In light of the assertion by Pakistan's former Ambassador to the U.S. that the U.S. and Pakistan seek to divorce themselves from each other and that "somebody knew" about Osama bin Laden's presence in Pakistan, this passage comes to mind:


...The ISI was by then convinced it needed to get rid of Bhutto.  Having promised to stay out of Afghan politics, she had lectured Hamid Gul on the need to stop the war and start a permanent peace process, arguing for  afixed border to be negotiated and for the mujahideen to hand back their ISI-supplied weapons.  It was too much for Gul, who in the spring of 1989 began plotting to take Bhutto's life.  He approached a mujahideen fighter and financier based in Peshawar, the gateway to the Khyber Pass.  As yet unknown to the West or South Asia, Osama bin Laden, a Saudi dissident, whose family had made their fortune in construction, had many prosperous and powerful political connections.   He was bored, looking for a new purpose.  Gul, who had got to know him via the ISI bureau in Pashawar, had a job in mind.
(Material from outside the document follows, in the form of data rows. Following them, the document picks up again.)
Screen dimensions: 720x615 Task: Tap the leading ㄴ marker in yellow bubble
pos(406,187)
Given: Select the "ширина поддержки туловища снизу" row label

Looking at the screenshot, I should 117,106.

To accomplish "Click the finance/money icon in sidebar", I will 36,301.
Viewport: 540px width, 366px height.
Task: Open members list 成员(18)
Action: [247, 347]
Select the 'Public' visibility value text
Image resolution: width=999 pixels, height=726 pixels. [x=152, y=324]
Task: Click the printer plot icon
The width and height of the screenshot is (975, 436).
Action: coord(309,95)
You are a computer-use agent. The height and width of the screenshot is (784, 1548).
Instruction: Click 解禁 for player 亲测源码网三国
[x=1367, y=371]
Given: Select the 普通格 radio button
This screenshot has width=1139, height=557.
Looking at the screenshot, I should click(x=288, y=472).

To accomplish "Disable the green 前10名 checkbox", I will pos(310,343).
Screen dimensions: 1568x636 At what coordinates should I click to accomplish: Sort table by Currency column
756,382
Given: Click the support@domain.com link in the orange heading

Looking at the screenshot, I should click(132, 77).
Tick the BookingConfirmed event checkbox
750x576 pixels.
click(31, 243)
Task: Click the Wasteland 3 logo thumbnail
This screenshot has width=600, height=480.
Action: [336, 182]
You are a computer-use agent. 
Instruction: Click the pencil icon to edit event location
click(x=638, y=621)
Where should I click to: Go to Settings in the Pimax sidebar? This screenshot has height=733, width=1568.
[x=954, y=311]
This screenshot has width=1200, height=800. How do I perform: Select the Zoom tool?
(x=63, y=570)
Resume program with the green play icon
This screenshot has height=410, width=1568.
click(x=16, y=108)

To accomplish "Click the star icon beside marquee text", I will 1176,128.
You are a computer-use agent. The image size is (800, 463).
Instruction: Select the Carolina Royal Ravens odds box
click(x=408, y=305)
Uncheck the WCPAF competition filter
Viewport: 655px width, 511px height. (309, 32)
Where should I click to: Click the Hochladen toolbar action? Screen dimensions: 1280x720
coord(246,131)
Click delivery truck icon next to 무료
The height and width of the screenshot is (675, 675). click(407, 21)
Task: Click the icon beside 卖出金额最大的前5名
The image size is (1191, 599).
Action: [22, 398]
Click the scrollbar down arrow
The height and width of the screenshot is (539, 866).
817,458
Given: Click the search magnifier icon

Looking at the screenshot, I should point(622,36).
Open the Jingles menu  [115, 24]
Husain Haqqani was let into the plan.  "Hamid Gul took Osama to see Nawaz Sharif.  I was there when he did it.  He wanted to put the two of them together so that they could mount a coup and overthrow Benazir."  The meeting took place at the Jamaat-e-Islami office in Mansehra, Northwest Frontier Province.  Two further meetings took place in Jamaat-e-Islami offices in Peshawar and Lahore.  "Gul wanted Osama to pay for the overthrow, preferably with Benazir finished off."  There was a huge war chest assembled, with Osama bin Laden rasing $10 million, againsst which he set one precondtion.  Nawaz Sharif, who would take over as prime minister, was to transform Pakistan into a strict Islamic state, administered solely by sharia law, an austere theocracy of the type that would shortly rise under the Taliban in Afghanistan.  "Sharif agreed," Haqqani said.  "The money was already in Pakistan."

- excerpted from Deception: Pakistan, the United States, and the Secret Trade in Nuclear Weapons, Adrian Levy & Catherine Scott-Clark, Walker & Company, 2007, pp. 193-194.

Husain Haqqani was, of course, appointed Pakistan's ambassador to the U.S. a few months after this book was published.  Thus Pakistan's civilian leadership implicitly endorsed the above account and considers it 100% true and accurate.  If people wonder how it came to pass that the U.S. has so little trust and faith in Pakistan's military, this passage is sufficient explanation - but not the only reason, of course.

Update, 10:55pm:  Husain Haqqani claims the authors later acknowledged they erred in suggesting H.H. was an eyewitness or was present.  I am attempting to verify this.